In trying to understand the inexplicable split decision win for Timothy Bradley over Manny Pacquiao last night the phrase "follow the money" keeps jumping into my head. I'm not scholar enough to know if that quote comes from Vladimir Lenin or Woodward and Bernstein, but I do know that where ever something fishy is going on involving millions of dollars that somebody is probably up to something and the most suspicious somebody is the one who stands to make the most money.
In the case of Pacquiao vs Bradley, that someone is Top Rank promoter Bob Arum who handles both fighters. Word is that Arum was likely to lose Pacquiao in 2013 but a Bradley win triggers a contractually mandated rematch that Arum will promote.
Arum talked to ESPN after the fight, was he crying crocodile tears?
"I've never been as ashamed of the sport of boxing as I am tonight.
"I'll make a lot of money off the rematch, but this was outrageous," he said.
Here's what Scott Christ of Bad Left Hook has to say:
Well, here's the deal. Arum says he's concerned about the credibility of the sport, but whatever. The sport's credibility has probably been in the crapper for long enough at this point that it probably is more akin to a long-term floater than a fresh turd in the bowl.
Also, Arum not only doesn't have to hear "Mayweather-Pacquiao" again for the rest of 2012, but he doesn't have to deal with that damned Juan Manuel Marquez and his demands and ego, either. He's got another Top Rank vs Top Rank fight for November. I'm not accusing him of anything. I'm saying as a promoter, he can't really be that unhappy with what's going down here. There's a lot of potential upside if they figure out the right approach.
ESPN's Teddy Atlas has the most in-depth and outrageous take on Arum's potential malfeasance, we'll hear from him after the jump.
From the video of Teddy Atlas laying out his theories (thanks to Bad Left Hook for transcribing):
"I'm not sure if it's accurate that Pacquiao was about to leave one of the kingpins of the sport, Bob Arum. His contract was running out. But I think it was. And when that happens, sometimes funny things happen. But the bottom line is, if you're an honest man, if you're a competent person that knows what he's watching, Pacquiao won that fight. Only one man won that fight. And, you know, he doesn't get the decision. It's an injustice to the sport, injustice to the fighters, injustice to the fanbase. It's one of the fallacies. It's one of the problems with the sport of boxing right now is that the wrong guy wins sometimes."
"I think I touched on it a moment ago, the possibility that he might not be signing up with the power broker, Bob Arum. I mean, look, the worst thing you can say about the sport is it's either corruption or incompetence. If it's incompetence, that should be corrected. That the judges that control the destiny of these fighters, fighters that leave a part of themselves in the ring quite often when they leave the ring, like Frazier and Ali did in those great, epic fights. There's less of themselves when they leave that ring. That's a great responsibility, to make sure you get it right as judges. And a lot of times, unfortunately, the judges, they just don't get it right.
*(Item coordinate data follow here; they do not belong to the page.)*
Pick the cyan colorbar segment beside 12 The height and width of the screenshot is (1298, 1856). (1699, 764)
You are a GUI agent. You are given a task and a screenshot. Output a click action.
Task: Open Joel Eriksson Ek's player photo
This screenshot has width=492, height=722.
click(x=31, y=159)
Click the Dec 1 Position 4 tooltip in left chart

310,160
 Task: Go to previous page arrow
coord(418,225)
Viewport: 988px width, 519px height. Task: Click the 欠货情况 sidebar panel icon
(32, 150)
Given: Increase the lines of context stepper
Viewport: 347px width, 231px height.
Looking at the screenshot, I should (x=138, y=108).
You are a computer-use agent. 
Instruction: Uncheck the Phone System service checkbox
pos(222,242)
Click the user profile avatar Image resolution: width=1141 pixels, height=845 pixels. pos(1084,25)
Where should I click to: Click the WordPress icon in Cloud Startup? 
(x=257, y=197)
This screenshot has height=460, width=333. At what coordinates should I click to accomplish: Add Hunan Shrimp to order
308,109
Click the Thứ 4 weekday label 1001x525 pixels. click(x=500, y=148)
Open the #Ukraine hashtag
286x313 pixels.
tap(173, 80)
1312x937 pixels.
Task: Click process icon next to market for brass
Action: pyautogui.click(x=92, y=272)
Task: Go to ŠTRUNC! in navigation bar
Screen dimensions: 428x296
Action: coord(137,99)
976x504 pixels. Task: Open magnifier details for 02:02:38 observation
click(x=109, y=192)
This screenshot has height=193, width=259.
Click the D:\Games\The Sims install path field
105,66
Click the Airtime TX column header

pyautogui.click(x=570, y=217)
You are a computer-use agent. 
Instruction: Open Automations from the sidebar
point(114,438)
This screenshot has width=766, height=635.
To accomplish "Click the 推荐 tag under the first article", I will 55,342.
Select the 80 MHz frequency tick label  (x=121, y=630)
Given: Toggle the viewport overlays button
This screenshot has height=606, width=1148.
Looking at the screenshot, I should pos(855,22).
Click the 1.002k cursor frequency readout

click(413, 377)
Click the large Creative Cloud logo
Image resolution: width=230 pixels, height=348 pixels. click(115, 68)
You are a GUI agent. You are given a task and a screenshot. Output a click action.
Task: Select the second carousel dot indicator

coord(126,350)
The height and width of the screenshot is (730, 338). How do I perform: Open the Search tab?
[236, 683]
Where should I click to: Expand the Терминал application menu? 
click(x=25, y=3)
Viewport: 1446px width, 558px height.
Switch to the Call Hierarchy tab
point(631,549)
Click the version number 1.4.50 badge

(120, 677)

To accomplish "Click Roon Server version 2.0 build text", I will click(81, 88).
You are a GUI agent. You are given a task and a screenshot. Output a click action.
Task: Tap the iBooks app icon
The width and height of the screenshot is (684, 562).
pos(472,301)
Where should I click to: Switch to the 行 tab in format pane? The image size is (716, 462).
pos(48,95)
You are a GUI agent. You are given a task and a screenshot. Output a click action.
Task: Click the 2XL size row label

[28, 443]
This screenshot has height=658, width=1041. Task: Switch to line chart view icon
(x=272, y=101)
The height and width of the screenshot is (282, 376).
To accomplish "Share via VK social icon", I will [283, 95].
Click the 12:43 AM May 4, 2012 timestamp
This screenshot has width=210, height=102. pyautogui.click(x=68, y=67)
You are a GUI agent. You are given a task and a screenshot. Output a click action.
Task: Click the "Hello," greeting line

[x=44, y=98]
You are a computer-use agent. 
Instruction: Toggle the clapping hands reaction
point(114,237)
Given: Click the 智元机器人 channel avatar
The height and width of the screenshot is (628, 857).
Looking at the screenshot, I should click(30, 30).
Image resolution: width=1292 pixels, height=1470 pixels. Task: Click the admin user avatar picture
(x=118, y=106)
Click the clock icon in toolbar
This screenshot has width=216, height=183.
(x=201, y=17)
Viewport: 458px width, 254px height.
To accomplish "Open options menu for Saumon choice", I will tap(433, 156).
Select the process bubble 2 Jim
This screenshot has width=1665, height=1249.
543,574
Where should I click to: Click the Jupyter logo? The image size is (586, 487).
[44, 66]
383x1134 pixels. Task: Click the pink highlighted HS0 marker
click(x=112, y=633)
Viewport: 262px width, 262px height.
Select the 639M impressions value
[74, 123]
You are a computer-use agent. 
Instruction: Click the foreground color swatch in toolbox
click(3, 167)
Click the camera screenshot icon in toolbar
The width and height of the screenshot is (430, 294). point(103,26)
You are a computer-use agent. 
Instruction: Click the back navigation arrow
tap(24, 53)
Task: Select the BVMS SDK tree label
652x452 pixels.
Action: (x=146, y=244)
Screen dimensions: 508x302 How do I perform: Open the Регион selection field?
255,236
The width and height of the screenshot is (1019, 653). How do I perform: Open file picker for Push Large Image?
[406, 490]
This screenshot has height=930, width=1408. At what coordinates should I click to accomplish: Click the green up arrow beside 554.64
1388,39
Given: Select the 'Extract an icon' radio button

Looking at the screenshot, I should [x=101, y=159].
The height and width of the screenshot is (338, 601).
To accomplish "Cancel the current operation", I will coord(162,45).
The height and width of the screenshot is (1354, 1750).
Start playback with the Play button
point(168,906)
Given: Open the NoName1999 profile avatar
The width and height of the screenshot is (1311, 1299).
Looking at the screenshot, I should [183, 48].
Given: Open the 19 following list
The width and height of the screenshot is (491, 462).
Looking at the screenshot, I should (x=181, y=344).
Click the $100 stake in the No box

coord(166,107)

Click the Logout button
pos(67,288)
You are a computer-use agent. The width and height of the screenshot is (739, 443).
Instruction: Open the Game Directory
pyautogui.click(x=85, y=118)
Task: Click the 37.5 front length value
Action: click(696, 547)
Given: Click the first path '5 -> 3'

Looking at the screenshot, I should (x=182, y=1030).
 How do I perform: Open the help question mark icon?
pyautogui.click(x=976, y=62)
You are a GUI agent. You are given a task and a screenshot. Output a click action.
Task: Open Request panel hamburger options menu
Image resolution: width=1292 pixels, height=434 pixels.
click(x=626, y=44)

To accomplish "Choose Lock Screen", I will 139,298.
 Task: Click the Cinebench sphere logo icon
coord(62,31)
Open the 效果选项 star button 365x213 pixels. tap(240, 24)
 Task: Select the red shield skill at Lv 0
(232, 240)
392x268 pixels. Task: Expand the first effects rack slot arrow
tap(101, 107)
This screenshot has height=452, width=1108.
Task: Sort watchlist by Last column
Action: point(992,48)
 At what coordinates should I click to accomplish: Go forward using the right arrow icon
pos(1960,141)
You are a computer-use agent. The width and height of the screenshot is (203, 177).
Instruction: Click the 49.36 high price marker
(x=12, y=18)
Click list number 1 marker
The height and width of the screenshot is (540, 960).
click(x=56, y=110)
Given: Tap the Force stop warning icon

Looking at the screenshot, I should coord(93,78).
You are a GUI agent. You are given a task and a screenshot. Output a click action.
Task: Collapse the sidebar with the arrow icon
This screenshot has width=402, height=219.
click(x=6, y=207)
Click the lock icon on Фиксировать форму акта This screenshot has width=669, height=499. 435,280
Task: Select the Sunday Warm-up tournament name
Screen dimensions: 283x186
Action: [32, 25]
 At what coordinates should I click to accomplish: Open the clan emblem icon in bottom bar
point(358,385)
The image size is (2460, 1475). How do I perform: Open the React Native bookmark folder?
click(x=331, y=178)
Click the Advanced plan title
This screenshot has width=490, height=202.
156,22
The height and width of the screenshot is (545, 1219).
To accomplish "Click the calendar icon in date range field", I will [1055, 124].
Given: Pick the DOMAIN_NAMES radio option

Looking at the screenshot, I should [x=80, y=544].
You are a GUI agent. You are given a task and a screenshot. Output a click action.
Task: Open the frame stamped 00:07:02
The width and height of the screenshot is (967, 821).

They don't know what they're watching. In this case again, they don't know what they're watching, at the very best. Which is a sad thing to say, that at the best they didn't know what they were watching, and at the worst they were influenced by other outside forces."
I should note that not every outside observer thought it was a clear win for Pacquiao. Norm Frauenheim of the New York Times summed up the fight like this:
Bradley overcame Pacquiao's advantage in speed over the first six rounds with head-rocking power that eventually left Pacquiao, a Filipino congressman, looking tired and slow.